I’ll take the over. It’s been fun to be reminded of how good Donald used to be. He’s not back to that standard, yet, but certainly trending in the right direction. Put him on a firm, fast finesse course and he’s still dangerous. And right now he’s clearly motivated, so another win should be in the offing.

I get that the Hend thing is nearly unique given his intent, but overall what’s your sense of how much (if at all) an advantage grandstands and spectators provide at Tour stops? I guess Van De Velde probably thinks otherwise.. #AskAlan -Brian (@HailFlutie)

Oh, they usually help, because otherwise the ball would wind up much farther from the green, often down a slope or among trees. But you’re right that the Van de Velde ricochet remains one of the worst breaks any golfer has ever suffered.

After a T36, T35 and T18 at his last three starts would the golfing powerhouse that is Slovakia be able to handle a win by their favourite son, Rory Sabbatini, should this upward spiral continue? #AskAlan -Nick (@tweetnickpt)

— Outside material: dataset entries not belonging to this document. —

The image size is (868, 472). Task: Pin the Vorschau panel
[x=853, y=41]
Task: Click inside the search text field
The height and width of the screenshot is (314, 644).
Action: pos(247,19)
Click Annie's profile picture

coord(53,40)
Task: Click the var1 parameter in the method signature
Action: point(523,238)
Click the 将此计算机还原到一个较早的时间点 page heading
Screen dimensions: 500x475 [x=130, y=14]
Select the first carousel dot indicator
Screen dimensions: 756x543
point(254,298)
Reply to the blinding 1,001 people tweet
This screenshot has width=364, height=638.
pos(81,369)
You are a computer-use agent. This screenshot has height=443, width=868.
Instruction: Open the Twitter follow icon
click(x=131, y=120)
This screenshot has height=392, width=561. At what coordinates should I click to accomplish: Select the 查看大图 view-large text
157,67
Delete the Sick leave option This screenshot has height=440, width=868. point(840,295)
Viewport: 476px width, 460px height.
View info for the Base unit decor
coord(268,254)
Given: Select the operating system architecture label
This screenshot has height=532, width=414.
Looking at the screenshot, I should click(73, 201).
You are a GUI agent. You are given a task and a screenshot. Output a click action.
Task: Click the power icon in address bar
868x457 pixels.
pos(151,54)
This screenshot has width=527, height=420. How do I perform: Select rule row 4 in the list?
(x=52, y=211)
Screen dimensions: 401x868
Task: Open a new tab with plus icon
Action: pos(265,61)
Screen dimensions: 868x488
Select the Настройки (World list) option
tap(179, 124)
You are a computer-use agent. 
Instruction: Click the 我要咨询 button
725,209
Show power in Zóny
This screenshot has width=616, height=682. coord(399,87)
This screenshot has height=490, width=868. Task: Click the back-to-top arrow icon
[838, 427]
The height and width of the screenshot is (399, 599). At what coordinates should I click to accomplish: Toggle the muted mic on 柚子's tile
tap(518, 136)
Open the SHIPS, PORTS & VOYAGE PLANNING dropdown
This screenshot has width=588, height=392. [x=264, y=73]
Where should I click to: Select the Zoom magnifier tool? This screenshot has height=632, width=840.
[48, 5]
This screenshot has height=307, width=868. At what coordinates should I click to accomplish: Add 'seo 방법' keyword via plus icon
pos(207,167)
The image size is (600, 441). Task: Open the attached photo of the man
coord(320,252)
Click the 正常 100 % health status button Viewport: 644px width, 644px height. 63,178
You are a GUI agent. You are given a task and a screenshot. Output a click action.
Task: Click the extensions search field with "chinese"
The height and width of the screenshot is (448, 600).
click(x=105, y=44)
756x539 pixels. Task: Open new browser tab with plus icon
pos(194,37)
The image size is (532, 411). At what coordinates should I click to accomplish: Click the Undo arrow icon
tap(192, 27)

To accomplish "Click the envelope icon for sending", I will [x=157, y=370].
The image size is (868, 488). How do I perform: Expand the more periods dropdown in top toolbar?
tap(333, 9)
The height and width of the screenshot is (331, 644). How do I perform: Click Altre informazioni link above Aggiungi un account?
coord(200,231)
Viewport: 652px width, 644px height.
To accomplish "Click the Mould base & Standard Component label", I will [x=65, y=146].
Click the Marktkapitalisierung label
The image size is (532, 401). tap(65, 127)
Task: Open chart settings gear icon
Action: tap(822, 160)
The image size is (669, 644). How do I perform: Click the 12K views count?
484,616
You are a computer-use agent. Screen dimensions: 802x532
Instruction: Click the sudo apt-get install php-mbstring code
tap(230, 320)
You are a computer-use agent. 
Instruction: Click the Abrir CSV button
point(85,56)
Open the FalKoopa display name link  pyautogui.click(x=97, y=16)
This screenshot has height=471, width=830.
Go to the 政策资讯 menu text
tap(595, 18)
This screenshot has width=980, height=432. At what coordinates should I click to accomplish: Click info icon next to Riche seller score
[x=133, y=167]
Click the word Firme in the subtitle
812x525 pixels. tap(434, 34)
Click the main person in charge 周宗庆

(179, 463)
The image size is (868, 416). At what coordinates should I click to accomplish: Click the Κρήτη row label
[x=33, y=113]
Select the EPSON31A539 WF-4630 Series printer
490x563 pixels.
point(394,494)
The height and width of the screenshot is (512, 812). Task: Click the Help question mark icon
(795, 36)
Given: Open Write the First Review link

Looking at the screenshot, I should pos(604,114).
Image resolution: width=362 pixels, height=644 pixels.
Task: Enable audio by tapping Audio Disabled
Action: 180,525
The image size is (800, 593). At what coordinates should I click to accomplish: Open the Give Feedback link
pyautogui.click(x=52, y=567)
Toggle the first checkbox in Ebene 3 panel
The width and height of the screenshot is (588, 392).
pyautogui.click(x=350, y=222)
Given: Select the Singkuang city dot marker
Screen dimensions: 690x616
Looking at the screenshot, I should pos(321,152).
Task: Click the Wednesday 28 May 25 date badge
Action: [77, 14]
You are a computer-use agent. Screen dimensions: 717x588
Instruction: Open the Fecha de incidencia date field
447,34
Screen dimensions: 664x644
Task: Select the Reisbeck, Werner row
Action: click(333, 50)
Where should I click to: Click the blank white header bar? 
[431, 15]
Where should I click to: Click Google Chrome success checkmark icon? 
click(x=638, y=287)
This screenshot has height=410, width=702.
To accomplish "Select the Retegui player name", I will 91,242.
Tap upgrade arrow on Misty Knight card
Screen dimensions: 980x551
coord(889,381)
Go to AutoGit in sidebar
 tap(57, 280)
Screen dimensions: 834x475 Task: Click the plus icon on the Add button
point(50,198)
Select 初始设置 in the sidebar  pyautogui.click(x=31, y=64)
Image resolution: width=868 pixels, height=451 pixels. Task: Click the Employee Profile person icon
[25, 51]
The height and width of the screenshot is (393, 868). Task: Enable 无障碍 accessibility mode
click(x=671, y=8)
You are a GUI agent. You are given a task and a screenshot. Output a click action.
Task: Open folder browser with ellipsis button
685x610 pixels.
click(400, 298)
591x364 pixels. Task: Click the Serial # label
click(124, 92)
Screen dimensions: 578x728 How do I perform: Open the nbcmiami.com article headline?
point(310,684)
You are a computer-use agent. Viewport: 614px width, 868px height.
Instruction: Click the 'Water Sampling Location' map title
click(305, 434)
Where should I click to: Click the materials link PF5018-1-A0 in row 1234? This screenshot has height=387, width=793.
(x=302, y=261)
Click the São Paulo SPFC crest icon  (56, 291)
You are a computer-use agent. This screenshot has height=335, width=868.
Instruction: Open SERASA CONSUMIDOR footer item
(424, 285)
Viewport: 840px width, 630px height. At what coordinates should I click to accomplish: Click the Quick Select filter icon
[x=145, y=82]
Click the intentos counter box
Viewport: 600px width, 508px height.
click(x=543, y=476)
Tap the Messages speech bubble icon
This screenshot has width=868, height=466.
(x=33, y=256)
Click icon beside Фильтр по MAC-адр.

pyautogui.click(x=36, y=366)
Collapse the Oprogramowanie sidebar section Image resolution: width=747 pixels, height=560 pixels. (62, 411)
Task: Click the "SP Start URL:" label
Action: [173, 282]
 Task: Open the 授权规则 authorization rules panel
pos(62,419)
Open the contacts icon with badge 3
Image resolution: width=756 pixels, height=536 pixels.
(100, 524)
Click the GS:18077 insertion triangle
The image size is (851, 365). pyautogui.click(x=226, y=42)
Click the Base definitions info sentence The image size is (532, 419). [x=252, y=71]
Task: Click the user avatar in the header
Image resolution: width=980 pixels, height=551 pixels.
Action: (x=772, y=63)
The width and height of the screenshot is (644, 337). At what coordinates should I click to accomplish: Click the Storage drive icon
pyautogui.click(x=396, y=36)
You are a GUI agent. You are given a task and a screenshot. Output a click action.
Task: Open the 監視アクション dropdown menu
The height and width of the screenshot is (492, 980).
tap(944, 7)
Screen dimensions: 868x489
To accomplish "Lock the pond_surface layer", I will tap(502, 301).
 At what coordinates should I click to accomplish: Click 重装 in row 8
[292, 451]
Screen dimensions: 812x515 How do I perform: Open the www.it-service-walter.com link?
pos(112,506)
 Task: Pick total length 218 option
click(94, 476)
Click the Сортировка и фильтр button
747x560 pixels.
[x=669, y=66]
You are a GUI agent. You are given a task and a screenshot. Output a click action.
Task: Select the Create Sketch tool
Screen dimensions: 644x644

Gawd, I hope so – he’s turned into a content god. Beyond all the jokes, as the golf in the Olympics becomes a bigger and bigger deal, I can imagine more fringe players changing passports so they have an easy route to potential glory.

Instead of names like Bear Trap or Snake Pit, wouldn’t it be more fun to name tough stretches ironically? Imagine the annoying pressure on a pro trying not to gag the tournament away on Creampuff Corner or Cupcake Alley… -Vaidya (@vs2k2)

This is the best idea I’ve heard in a long time. You’re really Living Under Par.